Let's try that with 'x' to find our inverse function, which we can call $f^{-1}(x)$:
* Start with 'x'.
* Subtract $\frac{1}{3}$: This gives us $x - \frac{1}{3}$.
* Now, multiply the whole thing by 3: This gives us $3(x - \frac{1}{3})$.
* If we distribute the 3, we get $3 \times x - 3 \times \frac{1}{3}$, which simplifies to $3x - 1$.
So, the inverse function is $f^{-1}(x)=3x-1$. Easy peasy!

**2. Graphing the Functions:**
Both of these functions are straight lines, which makes them super easy to graph! We just need a couple of points for each.
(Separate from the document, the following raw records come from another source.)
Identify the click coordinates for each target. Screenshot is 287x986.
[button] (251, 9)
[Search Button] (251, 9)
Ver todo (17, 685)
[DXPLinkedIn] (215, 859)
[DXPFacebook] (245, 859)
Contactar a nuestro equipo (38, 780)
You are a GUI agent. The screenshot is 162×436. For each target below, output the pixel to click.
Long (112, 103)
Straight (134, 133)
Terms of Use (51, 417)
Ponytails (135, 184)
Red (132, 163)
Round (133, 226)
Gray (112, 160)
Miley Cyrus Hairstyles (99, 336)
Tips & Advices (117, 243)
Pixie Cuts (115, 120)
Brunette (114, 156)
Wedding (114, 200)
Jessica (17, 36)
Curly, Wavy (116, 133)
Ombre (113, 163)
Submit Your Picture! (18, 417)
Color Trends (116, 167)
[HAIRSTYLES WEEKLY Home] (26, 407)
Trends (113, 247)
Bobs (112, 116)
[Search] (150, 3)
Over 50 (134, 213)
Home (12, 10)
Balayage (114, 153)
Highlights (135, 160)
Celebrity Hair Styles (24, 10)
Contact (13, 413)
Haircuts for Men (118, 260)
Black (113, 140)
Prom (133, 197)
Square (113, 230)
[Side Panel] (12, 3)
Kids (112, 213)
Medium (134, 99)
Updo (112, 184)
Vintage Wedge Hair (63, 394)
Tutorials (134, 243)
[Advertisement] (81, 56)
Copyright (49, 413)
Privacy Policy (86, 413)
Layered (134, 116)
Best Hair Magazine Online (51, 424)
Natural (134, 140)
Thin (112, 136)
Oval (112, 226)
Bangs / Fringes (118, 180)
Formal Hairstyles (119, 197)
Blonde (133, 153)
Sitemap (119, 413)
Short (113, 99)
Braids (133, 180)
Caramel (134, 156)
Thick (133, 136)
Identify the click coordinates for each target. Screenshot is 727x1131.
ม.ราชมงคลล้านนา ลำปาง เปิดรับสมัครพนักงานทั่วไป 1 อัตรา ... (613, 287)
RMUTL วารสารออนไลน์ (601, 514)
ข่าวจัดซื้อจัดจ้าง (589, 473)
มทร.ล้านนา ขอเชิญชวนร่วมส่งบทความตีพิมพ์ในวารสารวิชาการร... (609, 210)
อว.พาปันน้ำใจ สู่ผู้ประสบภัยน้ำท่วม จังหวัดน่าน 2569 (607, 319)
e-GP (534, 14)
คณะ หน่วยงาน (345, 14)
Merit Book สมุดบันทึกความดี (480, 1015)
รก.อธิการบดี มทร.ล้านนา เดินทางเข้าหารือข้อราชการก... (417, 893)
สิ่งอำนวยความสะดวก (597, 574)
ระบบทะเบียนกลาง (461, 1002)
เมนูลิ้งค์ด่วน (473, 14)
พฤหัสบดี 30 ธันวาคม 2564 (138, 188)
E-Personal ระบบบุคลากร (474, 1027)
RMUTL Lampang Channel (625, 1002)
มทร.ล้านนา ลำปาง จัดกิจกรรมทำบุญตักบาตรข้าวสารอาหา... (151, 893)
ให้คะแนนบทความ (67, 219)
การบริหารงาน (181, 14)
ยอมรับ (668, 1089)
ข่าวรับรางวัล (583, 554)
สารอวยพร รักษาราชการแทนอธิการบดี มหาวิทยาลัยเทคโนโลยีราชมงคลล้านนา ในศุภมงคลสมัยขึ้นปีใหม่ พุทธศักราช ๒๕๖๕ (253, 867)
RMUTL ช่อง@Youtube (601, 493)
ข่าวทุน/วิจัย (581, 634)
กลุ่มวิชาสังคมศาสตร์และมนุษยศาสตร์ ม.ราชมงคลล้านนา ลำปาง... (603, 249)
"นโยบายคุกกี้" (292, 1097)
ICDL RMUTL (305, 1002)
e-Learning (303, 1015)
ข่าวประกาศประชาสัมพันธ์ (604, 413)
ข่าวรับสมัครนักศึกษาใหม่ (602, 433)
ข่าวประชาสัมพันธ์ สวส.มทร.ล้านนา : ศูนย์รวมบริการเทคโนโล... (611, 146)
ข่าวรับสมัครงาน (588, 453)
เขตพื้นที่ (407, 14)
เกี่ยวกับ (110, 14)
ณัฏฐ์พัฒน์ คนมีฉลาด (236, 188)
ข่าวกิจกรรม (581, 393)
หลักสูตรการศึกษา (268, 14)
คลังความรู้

* **For $f(x)=\frac{x}{3}+\frac{1}{3}$:**
* When $x=0$, $y = \frac{0}{3}+\frac{1}{3} = \frac{1}{3}$. So, plot the point $(0, \frac{1}{3})$.
* When $x=-1$, $y = \frac{-1}{3}+\frac{1}{3} = 0$. So, plot the point $(-1, 0)$.
* You can connect these two points to draw your first line.

* **For $f^{-1}(x)=3x-1$:**
* When $x=0$, $y = 3(0)-1 = -1$. So, plot the point $(0, -1)$.
* When $x=1$, $y = 3(1)-1 = 2$. So, plot the point $(1, 2)$.
* Connect these two points to draw your second line.

**3. Showing the Line of Symmetry:**
This is the cool part! Functions and their inverses are always mirror images of each other across a special line. This line is simply $y=x$.
* To draw $y=x$, just plot points where the x-coordinate and y-coordinate are the same, like $(0,0)$, $(1,1)$, $(-2,-2)$, etc. Then, draw a straight line through them.

If you draw all three lines on the same coordinate system, you'll see how $f(x)$ and $f^{-1}(x)$ perfectly reflect each other over the $y=x$ line, like looking in a mirror!